Through it you’ll learn

  • some linguistics,
  • some algorithms,
  • some statistics,
  • and some computer programming in Python.

Hopefully you’ll finish the semester with an appreciation for the intricacies of modeling human languages, plus some practical knowledge about solving linguistic problems.

Our work will be a combination of learning new algorithms, discussing linguistics, and programming useful systems that operate on real data.

It is great training if you are interested in doing natural language processing work in industry, either in a research lab or in a startup.

1.1.1.1. Why should you care?

  1. An enormous amount of information is now available in machine readable form as natural language text.
  2. Digital assistants such as Apple’s Siri are becoming an important form of human-computer communication.
  3. Much of human-human communication is now mediated by computers, such as on-line social networks.

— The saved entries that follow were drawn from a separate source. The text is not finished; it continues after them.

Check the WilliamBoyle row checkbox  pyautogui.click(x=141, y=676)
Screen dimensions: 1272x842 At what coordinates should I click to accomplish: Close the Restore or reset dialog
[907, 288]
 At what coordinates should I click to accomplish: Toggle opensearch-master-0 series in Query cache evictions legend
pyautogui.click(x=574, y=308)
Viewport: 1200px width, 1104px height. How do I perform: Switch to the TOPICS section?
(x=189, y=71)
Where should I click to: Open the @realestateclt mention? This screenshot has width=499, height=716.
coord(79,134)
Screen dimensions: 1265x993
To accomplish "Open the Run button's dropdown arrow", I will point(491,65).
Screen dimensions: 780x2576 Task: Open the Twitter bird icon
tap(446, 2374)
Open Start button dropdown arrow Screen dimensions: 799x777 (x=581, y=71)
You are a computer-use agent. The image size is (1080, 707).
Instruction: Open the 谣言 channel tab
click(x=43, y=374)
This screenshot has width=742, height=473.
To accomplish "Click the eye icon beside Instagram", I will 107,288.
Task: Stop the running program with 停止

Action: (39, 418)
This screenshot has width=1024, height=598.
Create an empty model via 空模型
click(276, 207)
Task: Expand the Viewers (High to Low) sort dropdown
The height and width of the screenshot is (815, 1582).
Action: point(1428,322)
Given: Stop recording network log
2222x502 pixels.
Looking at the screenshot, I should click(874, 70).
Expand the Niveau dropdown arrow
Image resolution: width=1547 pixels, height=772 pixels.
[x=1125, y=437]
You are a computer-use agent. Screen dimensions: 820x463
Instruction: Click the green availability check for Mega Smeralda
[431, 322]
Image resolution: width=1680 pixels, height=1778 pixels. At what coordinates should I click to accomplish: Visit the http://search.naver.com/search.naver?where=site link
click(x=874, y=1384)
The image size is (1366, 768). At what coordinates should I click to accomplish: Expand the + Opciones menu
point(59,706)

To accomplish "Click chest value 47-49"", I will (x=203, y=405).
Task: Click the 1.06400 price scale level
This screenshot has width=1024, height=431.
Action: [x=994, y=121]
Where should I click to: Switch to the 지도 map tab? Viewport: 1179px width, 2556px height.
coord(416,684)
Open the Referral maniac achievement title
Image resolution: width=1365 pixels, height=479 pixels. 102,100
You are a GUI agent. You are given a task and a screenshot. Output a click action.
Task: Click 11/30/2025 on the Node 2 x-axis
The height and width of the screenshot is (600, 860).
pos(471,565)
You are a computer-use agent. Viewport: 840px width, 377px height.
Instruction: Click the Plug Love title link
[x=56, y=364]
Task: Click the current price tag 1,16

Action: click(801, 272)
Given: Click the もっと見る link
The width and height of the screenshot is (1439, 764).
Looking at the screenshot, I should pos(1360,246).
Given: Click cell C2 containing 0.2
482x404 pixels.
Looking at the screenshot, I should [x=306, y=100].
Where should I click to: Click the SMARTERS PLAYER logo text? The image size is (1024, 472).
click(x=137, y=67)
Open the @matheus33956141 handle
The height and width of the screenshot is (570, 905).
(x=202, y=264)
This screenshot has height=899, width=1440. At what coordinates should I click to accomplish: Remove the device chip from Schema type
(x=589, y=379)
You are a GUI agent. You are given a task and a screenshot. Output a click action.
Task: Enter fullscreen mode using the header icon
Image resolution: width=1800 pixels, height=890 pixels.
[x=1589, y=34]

1.1.1.2. Intended audience

Students of

  • linguistics,
  • computational science,
  • artificial intelligence,
  • mathematics,
  • and any other discipline with an interest in how to process natural language by computer.

1.1.2. Prerequisites

There aren’t any.

I do not take anything for granted and so will explain all background information, or at least suggest sources where you can find it on your own.

1.1.3. How it fits into the Linguistics Program

Todo

Still working on this.

1.1.4. Outcomes

For you to demonstrate how well you have attained the objectives, you will perform the following tasks:

  1. Take a quiz or turn in a project almost every week, usually on Monday. [11-1 * 7.5% = 75%]

    • No quiz/project can be accepted late.
    • Even though these look like a lot of small grades, missing just one lowers your final grade almost an entire letter, as an unfortunate few of my students have found out the hard way.
    • If you know ahead of time that you will miss a quiz/project, send me an e-mail beforehand, and I will excuse you with no penalty.
  2. Present a final project to the class on the final exam day (Dec 19) and turn in a report of your project within two days. [25%]

    • This may be a group effort, but the entire group will receive the same grade
  3. There is a possibility for extra credit by participating in an EEG experiment. (max +3%)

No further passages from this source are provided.